##### Data to process #####
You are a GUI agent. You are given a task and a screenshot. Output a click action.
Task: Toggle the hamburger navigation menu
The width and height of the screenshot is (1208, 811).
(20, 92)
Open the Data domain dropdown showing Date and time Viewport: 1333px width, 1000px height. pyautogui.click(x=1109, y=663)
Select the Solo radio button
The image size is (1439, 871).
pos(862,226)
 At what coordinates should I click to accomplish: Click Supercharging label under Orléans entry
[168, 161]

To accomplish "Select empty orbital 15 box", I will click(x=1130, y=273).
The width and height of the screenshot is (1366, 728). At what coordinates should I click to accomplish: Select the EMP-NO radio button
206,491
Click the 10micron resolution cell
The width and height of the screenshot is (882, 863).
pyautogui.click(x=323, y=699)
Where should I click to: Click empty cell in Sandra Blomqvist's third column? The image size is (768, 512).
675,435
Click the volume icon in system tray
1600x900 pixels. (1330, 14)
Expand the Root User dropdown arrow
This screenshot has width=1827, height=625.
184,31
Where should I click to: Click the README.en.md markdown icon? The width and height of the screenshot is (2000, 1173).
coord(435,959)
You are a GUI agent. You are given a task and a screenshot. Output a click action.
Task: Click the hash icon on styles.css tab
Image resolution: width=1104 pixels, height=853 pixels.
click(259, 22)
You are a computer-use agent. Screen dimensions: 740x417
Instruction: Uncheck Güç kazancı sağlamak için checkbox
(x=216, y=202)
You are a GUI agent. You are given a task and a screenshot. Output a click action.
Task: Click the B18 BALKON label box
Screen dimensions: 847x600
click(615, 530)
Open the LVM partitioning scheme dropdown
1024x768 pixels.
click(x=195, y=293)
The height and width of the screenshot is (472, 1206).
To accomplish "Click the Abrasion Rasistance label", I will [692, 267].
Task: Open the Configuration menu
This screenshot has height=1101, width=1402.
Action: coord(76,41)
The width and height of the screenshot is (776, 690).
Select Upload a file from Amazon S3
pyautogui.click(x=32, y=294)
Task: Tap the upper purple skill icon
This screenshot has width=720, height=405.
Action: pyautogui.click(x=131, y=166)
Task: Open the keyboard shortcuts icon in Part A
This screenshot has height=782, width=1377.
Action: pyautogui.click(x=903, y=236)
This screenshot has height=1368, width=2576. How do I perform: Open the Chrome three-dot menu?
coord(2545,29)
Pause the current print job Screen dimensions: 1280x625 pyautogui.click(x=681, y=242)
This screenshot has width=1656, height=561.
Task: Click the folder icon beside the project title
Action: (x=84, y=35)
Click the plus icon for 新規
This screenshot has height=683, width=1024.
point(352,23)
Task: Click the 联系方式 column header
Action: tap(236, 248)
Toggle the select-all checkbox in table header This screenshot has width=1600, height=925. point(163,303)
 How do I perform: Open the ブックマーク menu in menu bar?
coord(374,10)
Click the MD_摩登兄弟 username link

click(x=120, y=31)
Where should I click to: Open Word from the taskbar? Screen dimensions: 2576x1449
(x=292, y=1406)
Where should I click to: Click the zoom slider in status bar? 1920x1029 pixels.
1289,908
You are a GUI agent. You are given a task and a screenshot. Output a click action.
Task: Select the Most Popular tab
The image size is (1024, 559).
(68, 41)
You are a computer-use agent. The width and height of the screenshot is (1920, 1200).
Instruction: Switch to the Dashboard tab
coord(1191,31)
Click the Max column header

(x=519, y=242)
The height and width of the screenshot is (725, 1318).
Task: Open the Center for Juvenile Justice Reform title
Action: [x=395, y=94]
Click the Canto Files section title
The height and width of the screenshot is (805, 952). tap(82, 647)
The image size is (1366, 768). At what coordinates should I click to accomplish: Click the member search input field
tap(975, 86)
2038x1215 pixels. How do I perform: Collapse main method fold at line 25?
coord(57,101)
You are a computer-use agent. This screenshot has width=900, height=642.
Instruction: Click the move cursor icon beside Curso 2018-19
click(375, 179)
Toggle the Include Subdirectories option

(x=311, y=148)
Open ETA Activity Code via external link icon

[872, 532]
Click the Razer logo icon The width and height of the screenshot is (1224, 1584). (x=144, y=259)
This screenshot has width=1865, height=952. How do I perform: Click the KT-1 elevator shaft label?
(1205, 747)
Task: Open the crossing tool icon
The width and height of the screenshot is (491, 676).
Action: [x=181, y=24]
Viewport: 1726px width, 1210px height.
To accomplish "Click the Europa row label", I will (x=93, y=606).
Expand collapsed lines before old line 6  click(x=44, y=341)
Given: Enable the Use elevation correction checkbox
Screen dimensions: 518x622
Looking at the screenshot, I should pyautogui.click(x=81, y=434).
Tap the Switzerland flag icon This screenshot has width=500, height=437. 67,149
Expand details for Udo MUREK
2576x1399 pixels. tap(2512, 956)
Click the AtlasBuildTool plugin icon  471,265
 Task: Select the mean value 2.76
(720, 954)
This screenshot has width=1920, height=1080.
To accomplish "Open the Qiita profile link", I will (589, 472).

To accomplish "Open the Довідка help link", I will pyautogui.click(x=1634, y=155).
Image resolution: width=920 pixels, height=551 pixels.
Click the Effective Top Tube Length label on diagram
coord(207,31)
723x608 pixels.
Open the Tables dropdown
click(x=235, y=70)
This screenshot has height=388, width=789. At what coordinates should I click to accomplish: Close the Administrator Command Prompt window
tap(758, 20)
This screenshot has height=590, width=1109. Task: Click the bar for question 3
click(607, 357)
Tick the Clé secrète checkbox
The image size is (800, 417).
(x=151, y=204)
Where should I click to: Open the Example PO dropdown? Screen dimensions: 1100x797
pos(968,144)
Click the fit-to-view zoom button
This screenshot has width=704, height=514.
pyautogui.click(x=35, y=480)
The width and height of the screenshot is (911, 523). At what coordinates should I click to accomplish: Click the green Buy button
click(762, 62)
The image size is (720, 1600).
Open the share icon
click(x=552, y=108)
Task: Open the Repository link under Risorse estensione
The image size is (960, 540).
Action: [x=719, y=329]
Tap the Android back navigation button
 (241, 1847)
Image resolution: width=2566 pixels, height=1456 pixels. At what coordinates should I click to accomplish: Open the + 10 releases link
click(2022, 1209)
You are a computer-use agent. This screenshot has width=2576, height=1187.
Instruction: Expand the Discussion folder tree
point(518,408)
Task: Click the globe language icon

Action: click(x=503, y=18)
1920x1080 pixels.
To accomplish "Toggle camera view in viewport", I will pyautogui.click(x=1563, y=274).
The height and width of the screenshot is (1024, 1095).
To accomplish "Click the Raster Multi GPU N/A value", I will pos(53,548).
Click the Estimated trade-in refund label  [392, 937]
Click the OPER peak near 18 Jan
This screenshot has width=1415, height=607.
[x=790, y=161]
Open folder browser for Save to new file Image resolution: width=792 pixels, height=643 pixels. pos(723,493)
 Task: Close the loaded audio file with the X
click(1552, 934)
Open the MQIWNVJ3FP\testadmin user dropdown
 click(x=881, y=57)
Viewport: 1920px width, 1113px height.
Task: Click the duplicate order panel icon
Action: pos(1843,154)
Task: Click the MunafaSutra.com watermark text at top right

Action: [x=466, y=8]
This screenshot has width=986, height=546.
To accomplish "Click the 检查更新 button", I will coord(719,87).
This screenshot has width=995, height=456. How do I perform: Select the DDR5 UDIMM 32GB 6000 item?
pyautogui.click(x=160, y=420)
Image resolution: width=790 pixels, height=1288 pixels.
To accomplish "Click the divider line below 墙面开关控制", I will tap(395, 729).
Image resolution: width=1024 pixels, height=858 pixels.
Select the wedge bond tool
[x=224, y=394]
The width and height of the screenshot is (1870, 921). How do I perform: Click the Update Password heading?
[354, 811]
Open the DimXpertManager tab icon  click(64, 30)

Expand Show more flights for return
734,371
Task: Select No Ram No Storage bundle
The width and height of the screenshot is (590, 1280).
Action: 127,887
#####
### What is asked
Copy the lines above verbatim, from the line containing "Click the Max column header" through the line containing "Expand collapsed lines", with both of those lines included.

### Written response
Click the Max column header

(x=519, y=242)
The height and width of the screenshot is (725, 1318).
Task: Open the Center for Juvenile Justice Reform title
Action: [x=395, y=94]
Click the Canto Files section title
The height and width of the screenshot is (805, 952). tap(82, 647)
The image size is (1366, 768). At what coordinates should I click to accomplish: Click the member search input field
tap(975, 86)
2038x1215 pixels. How do I perform: Collapse main method fold at line 25?
coord(57,101)
You are a computer-use agent. This screenshot has width=900, height=642.
Instruction: Click the move cursor icon beside Curso 2018-19
click(375, 179)
Toggle the Include Subdirectories option

(x=311, y=148)
Open ETA Activity Code via external link icon

[872, 532]
Click the Razer logo icon The width and height of the screenshot is (1224, 1584). (x=144, y=259)
This screenshot has width=1865, height=952. How do I perform: Click the KT-1 elevator shaft label?
(1205, 747)
Task: Open the crossing tool icon
The width and height of the screenshot is (491, 676).
Action: [x=181, y=24]
Viewport: 1726px width, 1210px height.
To accomplish "Click the Europa row label", I will (x=93, y=606).
Expand collapsed lines before old line 6  click(x=44, y=341)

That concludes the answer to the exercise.